- **WHAT THIS TASK INVOLVES**:
Reproduce every one of the following records word for word, keeping each line as it stands.

- **DATA IN THIS EXERCISE**:
==============================

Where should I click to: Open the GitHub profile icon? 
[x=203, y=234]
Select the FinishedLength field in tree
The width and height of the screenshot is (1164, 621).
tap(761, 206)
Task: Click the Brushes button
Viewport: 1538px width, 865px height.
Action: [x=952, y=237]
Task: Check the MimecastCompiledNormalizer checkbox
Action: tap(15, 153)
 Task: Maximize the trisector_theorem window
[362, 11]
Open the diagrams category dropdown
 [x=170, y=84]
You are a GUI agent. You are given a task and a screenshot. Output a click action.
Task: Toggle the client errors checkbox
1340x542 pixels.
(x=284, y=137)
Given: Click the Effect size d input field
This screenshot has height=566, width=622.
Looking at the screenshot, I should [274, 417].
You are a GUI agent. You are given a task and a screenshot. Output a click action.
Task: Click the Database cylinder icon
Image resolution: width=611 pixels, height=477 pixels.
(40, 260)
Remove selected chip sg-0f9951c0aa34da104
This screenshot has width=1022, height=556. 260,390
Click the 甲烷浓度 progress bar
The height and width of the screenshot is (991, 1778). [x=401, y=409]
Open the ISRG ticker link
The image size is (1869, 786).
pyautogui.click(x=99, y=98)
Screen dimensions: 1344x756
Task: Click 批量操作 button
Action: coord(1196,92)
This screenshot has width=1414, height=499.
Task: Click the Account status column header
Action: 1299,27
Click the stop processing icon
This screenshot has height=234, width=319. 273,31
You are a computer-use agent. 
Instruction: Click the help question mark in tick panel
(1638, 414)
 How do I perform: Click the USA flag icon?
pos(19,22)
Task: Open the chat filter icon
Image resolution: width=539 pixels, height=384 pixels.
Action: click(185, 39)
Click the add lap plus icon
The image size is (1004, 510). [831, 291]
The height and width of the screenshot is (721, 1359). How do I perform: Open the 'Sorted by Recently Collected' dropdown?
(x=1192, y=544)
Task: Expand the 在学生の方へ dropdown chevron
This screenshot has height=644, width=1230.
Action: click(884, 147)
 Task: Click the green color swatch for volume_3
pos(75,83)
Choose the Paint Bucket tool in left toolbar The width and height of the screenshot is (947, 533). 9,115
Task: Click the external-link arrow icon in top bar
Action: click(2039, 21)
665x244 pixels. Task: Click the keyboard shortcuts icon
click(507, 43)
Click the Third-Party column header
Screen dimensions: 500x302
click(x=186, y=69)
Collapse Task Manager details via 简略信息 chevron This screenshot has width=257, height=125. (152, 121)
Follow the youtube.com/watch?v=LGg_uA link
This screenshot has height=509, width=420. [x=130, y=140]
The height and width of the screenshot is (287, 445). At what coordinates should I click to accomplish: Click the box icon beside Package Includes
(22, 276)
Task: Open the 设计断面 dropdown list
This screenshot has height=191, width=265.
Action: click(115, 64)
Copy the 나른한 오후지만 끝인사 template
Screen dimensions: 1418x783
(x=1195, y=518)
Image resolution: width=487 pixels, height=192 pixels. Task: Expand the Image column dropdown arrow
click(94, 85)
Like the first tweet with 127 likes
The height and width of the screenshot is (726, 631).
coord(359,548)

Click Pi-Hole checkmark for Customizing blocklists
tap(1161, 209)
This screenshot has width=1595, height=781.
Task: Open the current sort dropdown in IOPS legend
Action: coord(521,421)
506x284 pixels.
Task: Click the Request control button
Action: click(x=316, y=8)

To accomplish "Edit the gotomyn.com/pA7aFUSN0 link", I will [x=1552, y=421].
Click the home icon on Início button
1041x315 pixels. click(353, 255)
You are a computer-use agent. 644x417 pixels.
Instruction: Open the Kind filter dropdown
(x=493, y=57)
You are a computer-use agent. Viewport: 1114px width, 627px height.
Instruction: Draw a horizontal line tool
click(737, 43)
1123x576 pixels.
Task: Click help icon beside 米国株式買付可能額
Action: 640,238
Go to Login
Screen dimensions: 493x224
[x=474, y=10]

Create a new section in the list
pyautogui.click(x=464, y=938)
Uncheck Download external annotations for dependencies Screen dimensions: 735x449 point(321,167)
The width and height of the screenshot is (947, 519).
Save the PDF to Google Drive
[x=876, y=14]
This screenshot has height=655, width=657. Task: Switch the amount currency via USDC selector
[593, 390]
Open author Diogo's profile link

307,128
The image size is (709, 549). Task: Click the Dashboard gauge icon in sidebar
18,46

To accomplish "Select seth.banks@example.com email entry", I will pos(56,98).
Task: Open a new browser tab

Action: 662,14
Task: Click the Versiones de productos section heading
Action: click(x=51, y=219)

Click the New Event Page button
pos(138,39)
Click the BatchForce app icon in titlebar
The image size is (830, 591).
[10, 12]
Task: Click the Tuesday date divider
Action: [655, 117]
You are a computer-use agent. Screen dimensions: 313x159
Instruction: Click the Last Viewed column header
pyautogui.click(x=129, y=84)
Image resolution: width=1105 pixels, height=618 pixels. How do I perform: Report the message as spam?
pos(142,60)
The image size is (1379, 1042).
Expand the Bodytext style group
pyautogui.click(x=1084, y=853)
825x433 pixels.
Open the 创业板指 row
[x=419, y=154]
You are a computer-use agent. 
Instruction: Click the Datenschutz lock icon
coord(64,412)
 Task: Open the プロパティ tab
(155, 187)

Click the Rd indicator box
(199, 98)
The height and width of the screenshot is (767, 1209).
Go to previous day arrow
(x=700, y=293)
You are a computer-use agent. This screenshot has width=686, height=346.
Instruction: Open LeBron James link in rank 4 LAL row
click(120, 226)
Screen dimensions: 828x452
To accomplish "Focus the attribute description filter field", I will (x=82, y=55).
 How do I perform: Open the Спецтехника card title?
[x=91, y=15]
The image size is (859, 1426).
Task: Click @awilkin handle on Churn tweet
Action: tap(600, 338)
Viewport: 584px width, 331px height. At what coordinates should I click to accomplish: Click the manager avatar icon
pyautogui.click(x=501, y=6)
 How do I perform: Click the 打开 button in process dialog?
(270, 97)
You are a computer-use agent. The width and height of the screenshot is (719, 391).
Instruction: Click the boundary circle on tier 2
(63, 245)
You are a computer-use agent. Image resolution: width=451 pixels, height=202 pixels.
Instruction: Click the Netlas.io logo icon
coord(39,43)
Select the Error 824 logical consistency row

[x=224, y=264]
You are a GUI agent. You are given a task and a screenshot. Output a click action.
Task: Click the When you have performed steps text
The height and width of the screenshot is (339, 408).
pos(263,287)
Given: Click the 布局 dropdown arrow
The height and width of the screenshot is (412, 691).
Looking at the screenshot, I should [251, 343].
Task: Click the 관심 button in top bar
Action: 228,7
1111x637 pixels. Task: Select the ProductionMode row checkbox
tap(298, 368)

==============================

- **SOLUTION BELOW**:
Where should I click to: Open the GitHub profile icon? 
[x=203, y=234]
Select the FinishedLength field in tree
The width and height of the screenshot is (1164, 621).
tap(761, 206)
Task: Click the Brushes button
Viewport: 1538px width, 865px height.
Action: [x=952, y=237]
Task: Check the MimecastCompiledNormalizer checkbox
Action: tap(15, 153)
 Task: Maximize the trisector_theorem window
[362, 11]
Open the diagrams category dropdown
 [x=170, y=84]
You are a GUI agent. You are given a task and a screenshot. Output a click action.
Task: Toggle the client errors checkbox
1340x542 pixels.
(x=284, y=137)
Given: Click the Effect size d input field
This screenshot has height=566, width=622.
Looking at the screenshot, I should [274, 417].
You are a GUI agent. You are given a task and a screenshot. Output a click action.
Task: Click the Database cylinder icon
Image resolution: width=611 pixels, height=477 pixels.
(40, 260)
Remove selected chip sg-0f9951c0aa34da104
This screenshot has width=1022, height=556. 260,390
Click the 甲烷浓度 progress bar
The height and width of the screenshot is (991, 1778). [x=401, y=409]
Open the ISRG ticker link
The image size is (1869, 786).
pyautogui.click(x=99, y=98)
Screen dimensions: 1344x756
Task: Click 批量操作 button
Action: coord(1196,92)
This screenshot has width=1414, height=499.
Task: Click the Account status column header
Action: 1299,27
Click the stop processing icon
This screenshot has height=234, width=319. 273,31
You are a computer-use agent. 
Instruction: Click the help question mark in tick panel
(1638, 414)
 How do I perform: Click the USA flag icon?
pos(19,22)
Task: Open the chat filter icon
Image resolution: width=539 pixels, height=384 pixels.
Action: click(185, 39)
Click the add lap plus icon
The image size is (1004, 510). [831, 291]
The height and width of the screenshot is (721, 1359). How do I perform: Open the 'Sorted by Recently Collected' dropdown?
(x=1192, y=544)
Task: Expand the 在学生の方へ dropdown chevron
This screenshot has height=644, width=1230.
Action: click(884, 147)
 Task: Click the green color swatch for volume_3
pos(75,83)
Choose the Paint Bucket tool in left toolbar The width and height of the screenshot is (947, 533). 9,115
Task: Click the external-link arrow icon in top bar
Action: click(2039, 21)
665x244 pixels. Task: Click the keyboard shortcuts icon
click(507, 43)
Click the Third-Party column header
Screen dimensions: 500x302
click(x=186, y=69)
Collapse Task Manager details via 简略信息 chevron This screenshot has width=257, height=125. (152, 121)
Follow the youtube.com/watch?v=LGg_uA link
This screenshot has height=509, width=420. [x=130, y=140]
The height and width of the screenshot is (287, 445). At what coordinates should I click to accomplish: Click the box icon beside Package Includes
(22, 276)
Task: Open the 设计断面 dropdown list
This screenshot has height=191, width=265.
Action: click(115, 64)
Copy the 나른한 오후지만 끝인사 template
Screen dimensions: 1418x783
(x=1195, y=518)
Image resolution: width=487 pixels, height=192 pixels. Task: Expand the Image column dropdown arrow
click(94, 85)
Like the first tweet with 127 likes
The height and width of the screenshot is (726, 631).
coord(359,548)

Click Pi-Hole checkmark for Customizing blocklists
tap(1161, 209)
This screenshot has width=1595, height=781.
Task: Open the current sort dropdown in IOPS legend
Action: coord(521,421)
506x284 pixels.
Task: Click the Request control button
Action: click(x=316, y=8)

To accomplish "Edit the gotomyn.com/pA7aFUSN0 link", I will [x=1552, y=421].
Click the home icon on Início button
1041x315 pixels. click(353, 255)
You are a computer-use agent. 644x417 pixels.
Instruction: Open the Kind filter dropdown
(x=493, y=57)
You are a computer-use agent. Viewport: 1114px width, 627px height.
Instruction: Draw a horizontal line tool
click(737, 43)
1123x576 pixels.
Task: Click help icon beside 米国株式買付可能額
Action: 640,238
Go to Login
Screen dimensions: 493x224
[x=474, y=10]

Create a new section in the list
pyautogui.click(x=464, y=938)
Uncheck Download external annotations for dependencies Screen dimensions: 735x449 point(321,167)
The width and height of the screenshot is (947, 519).
Save the PDF to Google Drive
[x=876, y=14]
This screenshot has height=655, width=657. Task: Switch the amount currency via USDC selector
[593, 390]
Open author Diogo's profile link

307,128
The image size is (709, 549). Task: Click the Dashboard gauge icon in sidebar
18,46

To accomplish "Select seth.banks@example.com email entry", I will pos(56,98).
Task: Open a new browser tab

Action: 662,14
Task: Click the Versiones de productos section heading
Action: click(x=51, y=219)

Click the New Event Page button
pos(138,39)
Click the BatchForce app icon in titlebar
The image size is (830, 591).
[10, 12]
Task: Click the Tuesday date divider
Action: [655, 117]
You are a computer-use agent. Screen dimensions: 313x159
Instruction: Click the Last Viewed column header
pyautogui.click(x=129, y=84)
Image resolution: width=1105 pixels, height=618 pixels. How do I perform: Report the message as spam?
pos(142,60)
The image size is (1379, 1042).
Expand the Bodytext style group
pyautogui.click(x=1084, y=853)
825x433 pixels.
Open the 创业板指 row
[x=419, y=154]
You are a computer-use agent. 
Instruction: Click the Datenschutz lock icon
coord(64,412)
 Task: Open the プロパティ tab
(155, 187)

Click the Rd indicator box
(199, 98)
The height and width of the screenshot is (767, 1209).
Go to previous day arrow
(x=700, y=293)
You are a computer-use agent. This screenshot has width=686, height=346.
Instruction: Open LeBron James link in rank 4 LAL row
click(120, 226)
Screen dimensions: 828x452
To accomplish "Focus the attribute description filter field", I will (x=82, y=55).
 How do I perform: Open the Спецтехника card title?
[x=91, y=15]
The image size is (859, 1426).
Task: Click @awilkin handle on Churn tweet
Action: tap(600, 338)
Viewport: 584px width, 331px height. At what coordinates should I click to accomplish: Click the manager avatar icon
pyautogui.click(x=501, y=6)
 How do I perform: Click the 打开 button in process dialog?
(270, 97)
You are a computer-use agent. The width and height of the screenshot is (719, 391).
Instruction: Click the boundary circle on tier 2
(63, 245)
You are a computer-use agent. Image resolution: width=451 pixels, height=202 pixels.
Instruction: Click the Netlas.io logo icon
coord(39,43)
Select the Error 824 logical consistency row

[x=224, y=264]
You are a GUI agent. You are given a task and a screenshot. Output a click action.
Task: Click the When you have performed steps text
The height and width of the screenshot is (339, 408).
pos(263,287)
Given: Click the 布局 dropdown arrow
The height and width of the screenshot is (412, 691).
Looking at the screenshot, I should [251, 343].
Task: Click the 관심 button in top bar
Action: 228,7
1111x637 pixels. Task: Select the ProductionMode row checkbox
tap(298, 368)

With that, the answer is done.